Wherever there was an empty space, someone’s put something there.
You have a noodle shop next to a soap store next to a used record slash head shop.
Even the rep theatre we just left seems to have just been dropped there.
How do people live in this?
But like anything, this is my problem, not theirs.
Suddenly we’re there.
“Best Dim Sum Dinner”
Ayesha looks at it a bit sceptically.
“Everyone says they’re the best,” she says, “whom to trust?”
It takes me more than a few seconds to realize that she’s making a joke.
We walk in.
The cashier waves us to a table near the back and another, passing waitress hands us what looks like a scorecard.
I realize now I should have checked this place out before.
However, Ayesha doesn’t seem to mind.
The old ladies seem to know her and I get the feeling this isn’t her first time doing this, which makes me uneasy.
In a way I wish we were both fumbling through this for the first time.
The rain has slackened off by the time we are done and now it’s just a dark, slightly chilly night.
“Want to walk around a bit, just…hang out…?” Ayesha suggests.
“Sure,” I hear myself saying, unsure where to suggest we ‘hang out”.
I hope she doesn’t suggest a club, let alone going dancing.
She looks like she’s a ‘dancer’.
I would suggest that we walk towards her house, but I realize that I don’t even know where she lives.

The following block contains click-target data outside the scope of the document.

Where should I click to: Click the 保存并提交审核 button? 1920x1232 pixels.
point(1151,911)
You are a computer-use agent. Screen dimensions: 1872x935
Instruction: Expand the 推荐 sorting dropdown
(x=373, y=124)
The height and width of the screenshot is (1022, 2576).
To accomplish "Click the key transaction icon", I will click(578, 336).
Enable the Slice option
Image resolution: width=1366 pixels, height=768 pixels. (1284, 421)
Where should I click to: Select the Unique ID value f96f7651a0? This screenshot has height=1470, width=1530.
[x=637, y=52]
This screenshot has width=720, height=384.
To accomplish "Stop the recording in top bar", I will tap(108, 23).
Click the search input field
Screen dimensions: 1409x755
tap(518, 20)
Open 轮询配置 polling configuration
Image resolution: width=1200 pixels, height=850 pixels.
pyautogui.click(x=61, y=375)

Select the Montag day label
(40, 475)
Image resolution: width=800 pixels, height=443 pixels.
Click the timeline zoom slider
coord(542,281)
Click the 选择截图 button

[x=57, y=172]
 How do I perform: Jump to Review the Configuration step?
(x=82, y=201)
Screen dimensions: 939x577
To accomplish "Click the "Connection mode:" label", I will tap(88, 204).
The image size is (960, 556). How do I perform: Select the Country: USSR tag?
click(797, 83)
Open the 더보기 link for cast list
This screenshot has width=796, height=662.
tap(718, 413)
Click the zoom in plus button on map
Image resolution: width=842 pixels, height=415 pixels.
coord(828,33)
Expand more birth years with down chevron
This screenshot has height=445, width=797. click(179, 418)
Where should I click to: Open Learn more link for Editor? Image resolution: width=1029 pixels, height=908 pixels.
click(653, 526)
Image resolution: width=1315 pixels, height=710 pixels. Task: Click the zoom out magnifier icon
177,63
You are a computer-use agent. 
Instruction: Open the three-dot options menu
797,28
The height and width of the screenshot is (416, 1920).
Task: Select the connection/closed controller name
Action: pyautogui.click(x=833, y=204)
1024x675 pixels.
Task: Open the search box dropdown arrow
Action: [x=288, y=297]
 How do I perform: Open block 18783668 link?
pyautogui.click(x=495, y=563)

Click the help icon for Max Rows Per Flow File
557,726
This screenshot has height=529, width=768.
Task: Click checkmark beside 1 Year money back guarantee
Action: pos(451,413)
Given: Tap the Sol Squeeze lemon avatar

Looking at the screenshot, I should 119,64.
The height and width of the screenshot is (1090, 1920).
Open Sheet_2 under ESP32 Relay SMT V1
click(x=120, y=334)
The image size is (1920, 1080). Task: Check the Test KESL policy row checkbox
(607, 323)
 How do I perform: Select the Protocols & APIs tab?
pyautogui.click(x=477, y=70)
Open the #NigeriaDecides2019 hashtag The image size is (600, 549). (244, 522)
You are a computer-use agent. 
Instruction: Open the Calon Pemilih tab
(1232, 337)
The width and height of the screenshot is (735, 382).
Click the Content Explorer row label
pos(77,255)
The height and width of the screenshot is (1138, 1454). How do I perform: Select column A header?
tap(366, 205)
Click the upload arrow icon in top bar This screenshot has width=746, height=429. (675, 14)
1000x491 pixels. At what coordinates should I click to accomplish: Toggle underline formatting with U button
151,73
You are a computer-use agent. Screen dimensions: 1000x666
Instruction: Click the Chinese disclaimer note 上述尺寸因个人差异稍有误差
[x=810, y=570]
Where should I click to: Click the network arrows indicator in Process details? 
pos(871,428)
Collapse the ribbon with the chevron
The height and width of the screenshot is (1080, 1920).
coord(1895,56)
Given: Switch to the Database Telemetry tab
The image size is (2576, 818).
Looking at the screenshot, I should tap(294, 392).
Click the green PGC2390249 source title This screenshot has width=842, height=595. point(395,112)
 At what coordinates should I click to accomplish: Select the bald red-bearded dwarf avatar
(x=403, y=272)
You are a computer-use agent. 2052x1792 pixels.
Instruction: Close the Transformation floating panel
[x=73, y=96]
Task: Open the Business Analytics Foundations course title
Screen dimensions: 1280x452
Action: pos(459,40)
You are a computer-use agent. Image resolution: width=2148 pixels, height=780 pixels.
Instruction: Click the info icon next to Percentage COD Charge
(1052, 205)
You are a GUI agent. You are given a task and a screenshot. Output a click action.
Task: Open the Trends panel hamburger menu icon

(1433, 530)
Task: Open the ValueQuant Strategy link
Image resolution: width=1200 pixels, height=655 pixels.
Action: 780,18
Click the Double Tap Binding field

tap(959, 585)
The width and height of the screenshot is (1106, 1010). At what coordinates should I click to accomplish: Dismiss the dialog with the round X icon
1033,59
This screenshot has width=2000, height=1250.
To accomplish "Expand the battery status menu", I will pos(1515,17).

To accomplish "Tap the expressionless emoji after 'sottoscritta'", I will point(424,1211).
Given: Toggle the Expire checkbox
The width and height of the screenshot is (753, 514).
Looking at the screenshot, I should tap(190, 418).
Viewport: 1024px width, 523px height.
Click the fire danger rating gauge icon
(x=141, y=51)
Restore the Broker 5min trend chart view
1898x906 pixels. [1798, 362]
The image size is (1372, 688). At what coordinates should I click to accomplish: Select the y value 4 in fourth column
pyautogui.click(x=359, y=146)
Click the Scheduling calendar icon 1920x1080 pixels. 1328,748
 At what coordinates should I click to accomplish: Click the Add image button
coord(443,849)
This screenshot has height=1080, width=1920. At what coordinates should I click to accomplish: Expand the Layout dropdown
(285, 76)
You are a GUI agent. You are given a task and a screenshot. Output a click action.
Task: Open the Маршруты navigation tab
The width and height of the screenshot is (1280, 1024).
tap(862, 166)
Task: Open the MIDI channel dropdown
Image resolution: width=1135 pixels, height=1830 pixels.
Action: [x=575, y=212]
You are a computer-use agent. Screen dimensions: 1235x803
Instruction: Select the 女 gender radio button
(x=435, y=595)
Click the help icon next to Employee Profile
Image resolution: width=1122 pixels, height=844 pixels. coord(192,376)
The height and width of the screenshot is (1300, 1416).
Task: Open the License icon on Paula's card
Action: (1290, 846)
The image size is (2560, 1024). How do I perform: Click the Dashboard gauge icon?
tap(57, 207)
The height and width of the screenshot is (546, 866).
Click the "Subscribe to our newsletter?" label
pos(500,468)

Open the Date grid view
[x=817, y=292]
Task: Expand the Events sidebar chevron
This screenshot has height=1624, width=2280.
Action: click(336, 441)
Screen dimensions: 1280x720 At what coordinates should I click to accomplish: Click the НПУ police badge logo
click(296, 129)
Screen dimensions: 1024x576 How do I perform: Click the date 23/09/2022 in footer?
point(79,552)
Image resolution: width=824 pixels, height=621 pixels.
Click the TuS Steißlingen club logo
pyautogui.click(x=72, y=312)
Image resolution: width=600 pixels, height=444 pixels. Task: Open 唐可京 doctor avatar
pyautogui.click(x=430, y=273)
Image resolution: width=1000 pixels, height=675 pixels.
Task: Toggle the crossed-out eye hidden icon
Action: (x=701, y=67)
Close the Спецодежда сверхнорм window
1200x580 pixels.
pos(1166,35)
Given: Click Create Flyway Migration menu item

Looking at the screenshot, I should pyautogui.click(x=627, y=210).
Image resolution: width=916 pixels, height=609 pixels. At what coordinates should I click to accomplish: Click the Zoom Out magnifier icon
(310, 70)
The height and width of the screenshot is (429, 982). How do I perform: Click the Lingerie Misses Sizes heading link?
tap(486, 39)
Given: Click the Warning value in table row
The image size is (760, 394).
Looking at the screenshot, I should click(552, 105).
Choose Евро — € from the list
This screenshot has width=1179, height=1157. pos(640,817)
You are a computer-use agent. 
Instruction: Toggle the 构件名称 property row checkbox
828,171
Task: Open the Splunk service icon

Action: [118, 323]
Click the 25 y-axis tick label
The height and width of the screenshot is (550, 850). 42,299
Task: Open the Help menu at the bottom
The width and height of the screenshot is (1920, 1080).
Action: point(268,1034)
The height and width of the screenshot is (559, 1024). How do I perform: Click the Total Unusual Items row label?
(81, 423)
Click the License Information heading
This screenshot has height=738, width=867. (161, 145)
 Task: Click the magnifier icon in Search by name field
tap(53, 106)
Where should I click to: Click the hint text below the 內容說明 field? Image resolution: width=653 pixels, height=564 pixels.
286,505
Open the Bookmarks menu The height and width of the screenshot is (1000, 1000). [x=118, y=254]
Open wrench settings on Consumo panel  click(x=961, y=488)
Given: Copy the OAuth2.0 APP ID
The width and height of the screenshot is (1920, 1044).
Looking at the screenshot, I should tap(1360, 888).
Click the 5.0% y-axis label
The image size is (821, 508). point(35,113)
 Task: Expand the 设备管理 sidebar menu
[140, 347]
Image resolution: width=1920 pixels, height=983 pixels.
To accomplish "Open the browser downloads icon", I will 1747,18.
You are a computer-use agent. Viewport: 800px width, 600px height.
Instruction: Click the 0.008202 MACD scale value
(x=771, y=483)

As well, not exactly the impression I’d want to give, her realizing that I’m walking her home.
Either she’d think I was trying to get rid of her or worse, I assumed that the date would end up at her place.
Stupidly, I really didn’t plan for a ‘third act’ in this date; I thought it’d be the movie, dinner and then I walk her to the subway and we say the usual pleasantries and then the awkward call a couple days later when I call her up and she says she had a great time, but…etc..
That’s what I’m used to, if I ever get this far.
This is new.
Different.
Disturbing.
“Great,” I hear her saying.
And then she does it.
She takes my hand.
I really don’t do hand holding — or intimacy of any kind, really.
But she’s holding my hand and it is kind of nice and reassuring.
And I trust her.
Which is also a strange and new feeling.
For most of my life, classmates and ‘friends’ were nice to me just so that they could make fun of me later or get something from me.
It’s been a learning experience since I left home.
But her hand feels like a door left open.